I am not an expert, I am not special, I am just a guy who has loved sports all his life and wanted to talk about them and thankfully people think I am good enough to read, listen and watch.
It is truly humbling that first and foremost anyone reads the site and secondly to get opportunities within an industry that is very difficult to break into the mainstream. There are people like Michelle Beadle, Dave Smith, Geoff Ketchum, Richard Deitsch, Jimmy Traina, Patrick Byrne, Jemele Hill, Michael Smith, Billy Corden, Bill Hofheimer, Clarence Hill, Jay Harris, hell even Jason Whitlock and so many more who took a chance on me and gave me opportunities to do things that were unheard of for an independent online media guy just a few years ago.
I have the greatest family of all time and friends who have been by my side in my darkest days and helped me believe there was light at the end of that tunnel. Friends that have literally changed my life for the better and I don’t know what I would do without them. I call them “Bail Out Friends“, the type of friends that would bail you up if you got arrested, that is how you can tell who your real friends are.
I apologize for getting all mushy on you, but I think it is important to understand there is so much more going on than what you see in a post or Tweet, so you understand not just what we do, but why we do it. One thing people always say is that while we speak on other athletes and celebrities lives, how would we feel if someone pulled skeletons out of our closet. I think that is fair, so that is why on occasion I let you into my world, flaws and all. I am definitely not perfect, I try to give everyone a fair shake from Twodels to CEOs, because I know everything in life isn’t black or white, lot of gray in the world.

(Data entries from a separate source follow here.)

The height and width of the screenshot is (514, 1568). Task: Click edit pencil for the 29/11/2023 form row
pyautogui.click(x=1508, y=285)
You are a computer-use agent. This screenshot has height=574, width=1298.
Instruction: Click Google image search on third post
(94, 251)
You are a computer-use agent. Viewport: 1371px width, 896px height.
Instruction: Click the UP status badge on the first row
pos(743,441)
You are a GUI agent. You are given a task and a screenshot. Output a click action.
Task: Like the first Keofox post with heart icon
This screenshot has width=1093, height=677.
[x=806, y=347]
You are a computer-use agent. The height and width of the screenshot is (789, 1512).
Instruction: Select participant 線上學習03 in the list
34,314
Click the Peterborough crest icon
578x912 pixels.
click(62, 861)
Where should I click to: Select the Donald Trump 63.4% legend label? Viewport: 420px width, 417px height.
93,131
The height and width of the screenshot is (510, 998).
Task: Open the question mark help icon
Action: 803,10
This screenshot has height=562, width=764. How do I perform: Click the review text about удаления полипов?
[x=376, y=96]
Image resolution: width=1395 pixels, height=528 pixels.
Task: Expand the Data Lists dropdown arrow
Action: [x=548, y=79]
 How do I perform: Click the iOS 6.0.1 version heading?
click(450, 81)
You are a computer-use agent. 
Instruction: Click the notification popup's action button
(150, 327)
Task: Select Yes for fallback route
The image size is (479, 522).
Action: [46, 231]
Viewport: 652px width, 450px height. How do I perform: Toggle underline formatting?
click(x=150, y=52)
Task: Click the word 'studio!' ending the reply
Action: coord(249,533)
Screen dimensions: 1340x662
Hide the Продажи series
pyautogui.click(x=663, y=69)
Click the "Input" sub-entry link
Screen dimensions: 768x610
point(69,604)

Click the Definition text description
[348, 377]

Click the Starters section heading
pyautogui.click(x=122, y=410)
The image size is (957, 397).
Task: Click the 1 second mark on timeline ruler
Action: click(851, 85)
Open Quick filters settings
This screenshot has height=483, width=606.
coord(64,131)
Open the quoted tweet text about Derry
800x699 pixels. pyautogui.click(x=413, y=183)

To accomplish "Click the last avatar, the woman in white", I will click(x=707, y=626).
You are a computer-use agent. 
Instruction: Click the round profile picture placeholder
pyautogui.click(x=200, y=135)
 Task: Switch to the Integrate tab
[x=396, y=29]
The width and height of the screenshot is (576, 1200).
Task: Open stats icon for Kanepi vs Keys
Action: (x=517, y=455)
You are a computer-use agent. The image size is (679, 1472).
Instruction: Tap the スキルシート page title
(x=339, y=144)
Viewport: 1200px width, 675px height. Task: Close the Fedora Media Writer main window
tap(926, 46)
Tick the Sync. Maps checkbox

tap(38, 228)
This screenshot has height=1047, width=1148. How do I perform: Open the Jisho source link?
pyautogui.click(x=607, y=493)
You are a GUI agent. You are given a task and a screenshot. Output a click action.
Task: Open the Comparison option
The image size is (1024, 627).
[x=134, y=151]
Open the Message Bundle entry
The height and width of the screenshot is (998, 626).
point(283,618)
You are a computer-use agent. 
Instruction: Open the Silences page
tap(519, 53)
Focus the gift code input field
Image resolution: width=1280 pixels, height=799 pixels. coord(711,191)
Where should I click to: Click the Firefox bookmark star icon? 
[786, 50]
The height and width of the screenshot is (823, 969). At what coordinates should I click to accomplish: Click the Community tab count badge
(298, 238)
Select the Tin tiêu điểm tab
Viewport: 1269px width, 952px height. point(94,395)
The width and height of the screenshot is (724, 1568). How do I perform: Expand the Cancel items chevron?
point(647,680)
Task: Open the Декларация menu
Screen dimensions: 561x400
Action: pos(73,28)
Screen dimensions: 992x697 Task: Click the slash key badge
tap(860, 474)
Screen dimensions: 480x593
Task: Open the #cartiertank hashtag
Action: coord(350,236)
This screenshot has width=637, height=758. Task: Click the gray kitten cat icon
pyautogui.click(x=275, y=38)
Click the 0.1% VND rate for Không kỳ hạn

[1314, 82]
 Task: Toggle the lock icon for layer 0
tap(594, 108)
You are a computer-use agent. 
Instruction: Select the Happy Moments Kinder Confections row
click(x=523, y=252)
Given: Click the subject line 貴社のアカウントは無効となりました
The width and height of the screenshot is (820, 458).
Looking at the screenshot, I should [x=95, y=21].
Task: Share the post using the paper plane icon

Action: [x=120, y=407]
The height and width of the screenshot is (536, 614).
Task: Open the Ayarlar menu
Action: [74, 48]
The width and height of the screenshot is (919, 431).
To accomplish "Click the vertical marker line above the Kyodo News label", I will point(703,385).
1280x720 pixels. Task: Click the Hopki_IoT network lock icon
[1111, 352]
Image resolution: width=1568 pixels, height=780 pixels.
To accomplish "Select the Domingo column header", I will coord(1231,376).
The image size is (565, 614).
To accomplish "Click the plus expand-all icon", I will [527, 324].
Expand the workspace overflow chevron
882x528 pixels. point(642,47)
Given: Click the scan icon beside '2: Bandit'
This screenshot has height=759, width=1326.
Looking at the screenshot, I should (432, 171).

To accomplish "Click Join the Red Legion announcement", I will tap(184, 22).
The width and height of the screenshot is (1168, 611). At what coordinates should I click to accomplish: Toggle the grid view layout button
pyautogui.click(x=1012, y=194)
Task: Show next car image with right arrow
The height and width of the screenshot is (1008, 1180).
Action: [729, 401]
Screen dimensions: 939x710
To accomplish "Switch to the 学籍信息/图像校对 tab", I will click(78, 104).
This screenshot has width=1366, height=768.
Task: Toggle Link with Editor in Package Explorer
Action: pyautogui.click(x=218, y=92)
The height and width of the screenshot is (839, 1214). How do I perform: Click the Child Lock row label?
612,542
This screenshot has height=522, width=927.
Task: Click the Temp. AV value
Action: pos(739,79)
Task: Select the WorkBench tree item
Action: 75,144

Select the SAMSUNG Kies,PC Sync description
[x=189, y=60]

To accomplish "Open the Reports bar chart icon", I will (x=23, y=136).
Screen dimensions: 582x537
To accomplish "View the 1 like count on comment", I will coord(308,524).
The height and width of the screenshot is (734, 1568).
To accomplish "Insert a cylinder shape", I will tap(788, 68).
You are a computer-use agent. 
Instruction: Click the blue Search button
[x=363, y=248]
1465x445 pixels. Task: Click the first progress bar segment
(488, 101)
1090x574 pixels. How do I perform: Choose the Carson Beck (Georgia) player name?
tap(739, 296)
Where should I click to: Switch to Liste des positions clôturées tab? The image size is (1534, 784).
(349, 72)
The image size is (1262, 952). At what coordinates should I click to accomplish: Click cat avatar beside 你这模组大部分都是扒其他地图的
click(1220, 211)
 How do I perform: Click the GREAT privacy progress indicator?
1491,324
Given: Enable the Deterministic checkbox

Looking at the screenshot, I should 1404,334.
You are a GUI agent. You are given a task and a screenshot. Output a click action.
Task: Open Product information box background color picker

That was a very long winded way of saying, I am happy, probably the happiest I have been since Dexter went away and that is such a beautiful thing.
So, we are going to keep at it. We will continue to try to bring you the best sports and sports entertainment stories around. We will continue to cover more live events than any independent sports website in the country. I will continue to call out hypocrisy in media, collect the best strugglefaces in the land and take care of the bros (cornball and regular). When there are serious topics I think we have shown we are capable of addressing them in a professional manner, but 90% of the time I am just trying to keep your entertained. It is cold world out there, so if we can make you laugh or at least take your mind off your struggles even briefly that is what I want to do.
I have told this story many times, so my apologies in advance if you heard it before, but when my daughter was about to celebrate her 1st Christmas, I lost my job and I had no money to get her any gifts. I am not overly religious or emotional, but that night I cried and asked God for help. Now, the funny part is that I sold Tupac mixtapes on Ebay to get Christmas money, but a week after Randy Moss faked mooned the Packers crowd, Joe Buck lost his mind and on a porn message board someone said there should be a site to talk about stuff like this. That is how BSO was born. A fake mooning, Joe Buck and a porn forum. God has a sense a humor, but I do believe BSO was sent to save me even if I didn’t know it at the time.
I told that story to El while I was writing this, she was sleep the whole time but I wouldn’t have it any other way.